I don't know how your computer is configured, but here are a few tips
Keep the the OS/applications on a separate disk, e.g. Disk 1
Scratch and page-files on a disk that is physically separate from the OS/APP disk, e.g. Disk 2
Keep your data files e.g. Images on a third disk. Ideally this should be at least be on a Mirrored Disk (eg. minimum of two disks (two of the same disks!)) also called RAID-1
Now, all these can be a derivatives of RAID, e.g. multiple disks. RAID-0 is for speed, which is ideal for both OS and for your Scratch disk(s), RAID-1 is for redundancy (Mirror), any RAIDs above this are a combination of these, RAID-5 is the compromise, Using 3 disks as a minimum, though I personally prefer RAID-10 (Mirror and Stripe) using 4 disks as a minimum.
One more thing to note, is do NOT use the cheapest disks for raids! Its like using a plastic lens on your new PhaseOne P-65+, only thing here is that one day your images won't be there if you don't get quality disks.

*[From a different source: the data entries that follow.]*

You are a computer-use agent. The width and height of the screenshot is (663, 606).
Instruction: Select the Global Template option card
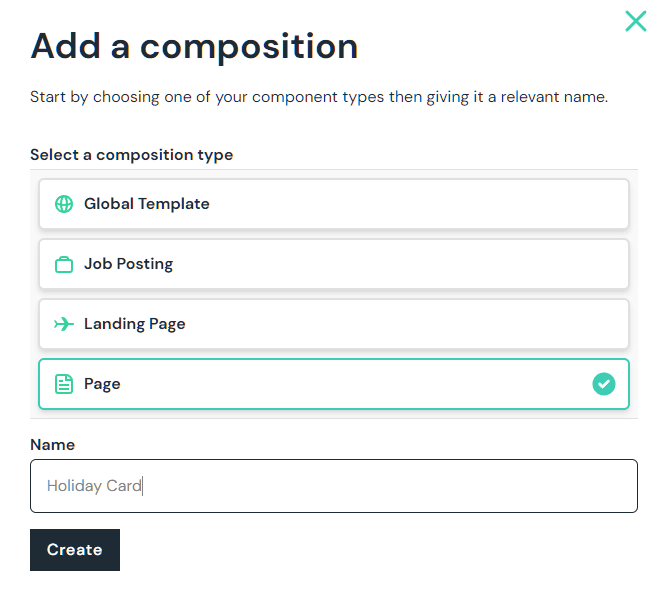click(333, 204)
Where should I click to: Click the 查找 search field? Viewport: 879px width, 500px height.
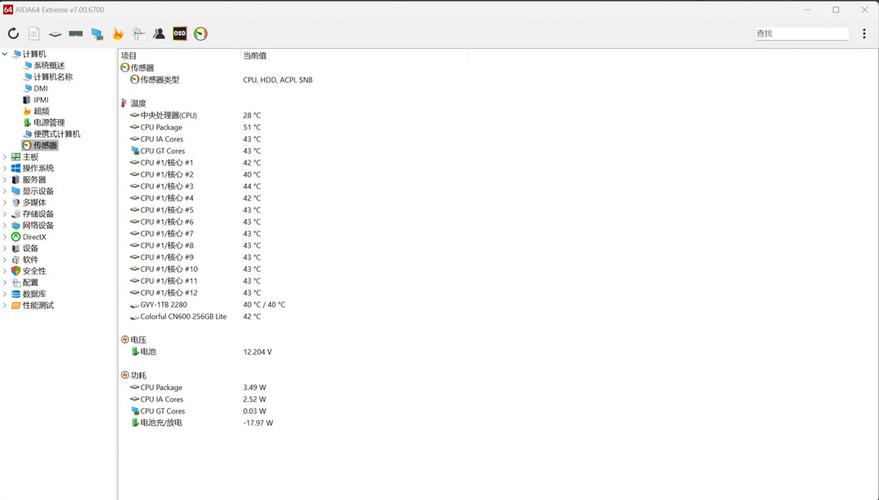(800, 34)
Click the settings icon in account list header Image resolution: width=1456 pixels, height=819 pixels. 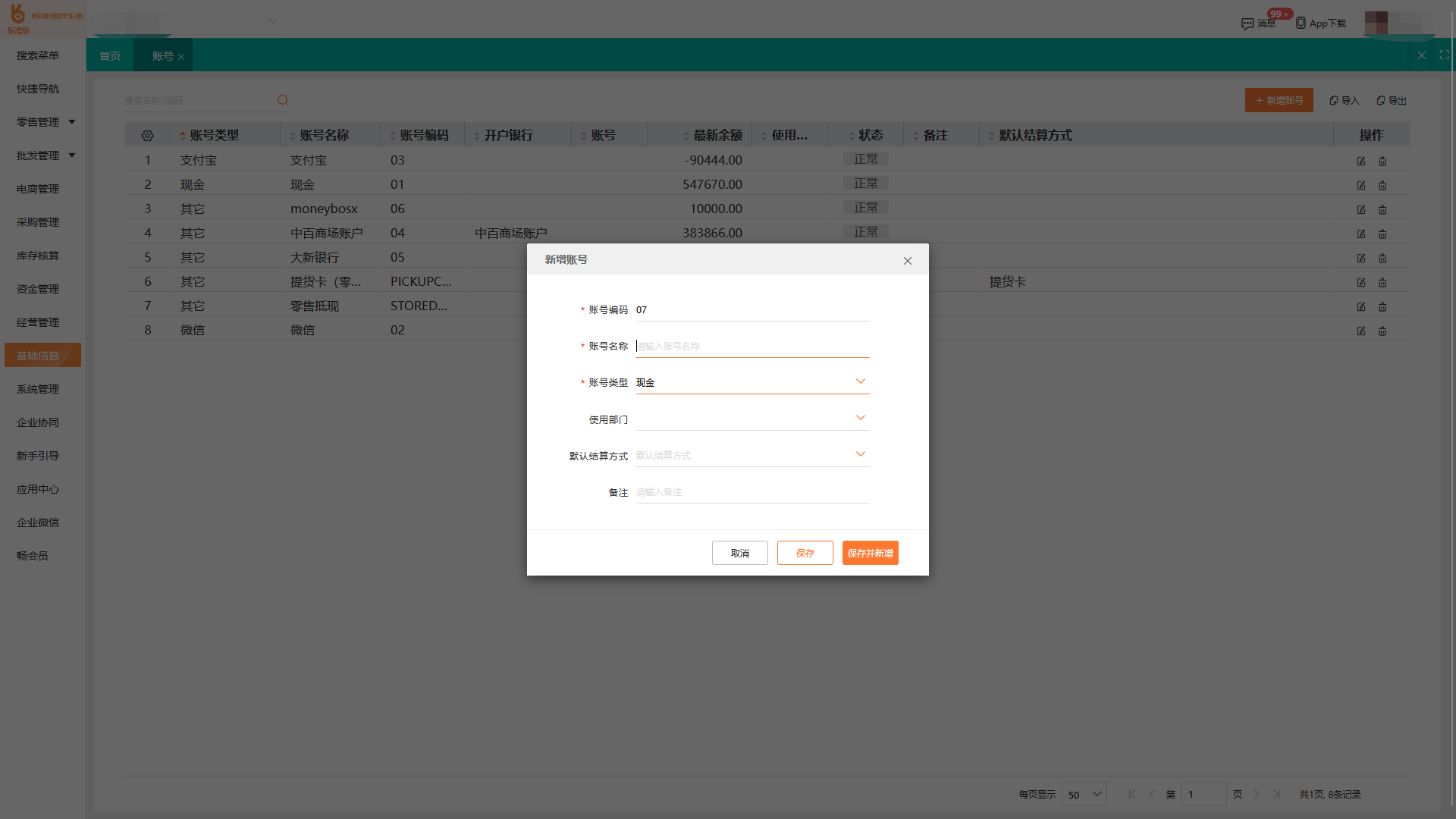147,135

If you are opting to use cheaper disks eg. Green disks, then don't raid them. They are not made for this kind of applications. However, if you do have Green disks and you wish to get a bit more performance out of them, you can partition them, so that you have a small partition first, e.g. 15-25%. This is the outer edge of the disk and it therefor spins faster. You can partition a second partition and use this for your storage, this is "a poor man's performance improvement". However, its a cheap way to get a little better hard drive performance on a cheap disk.
I hope this can help you a bit, I know the hard drive configurations, can be a bit of a headache, as you add more drives you also need to add Hard drive controllers.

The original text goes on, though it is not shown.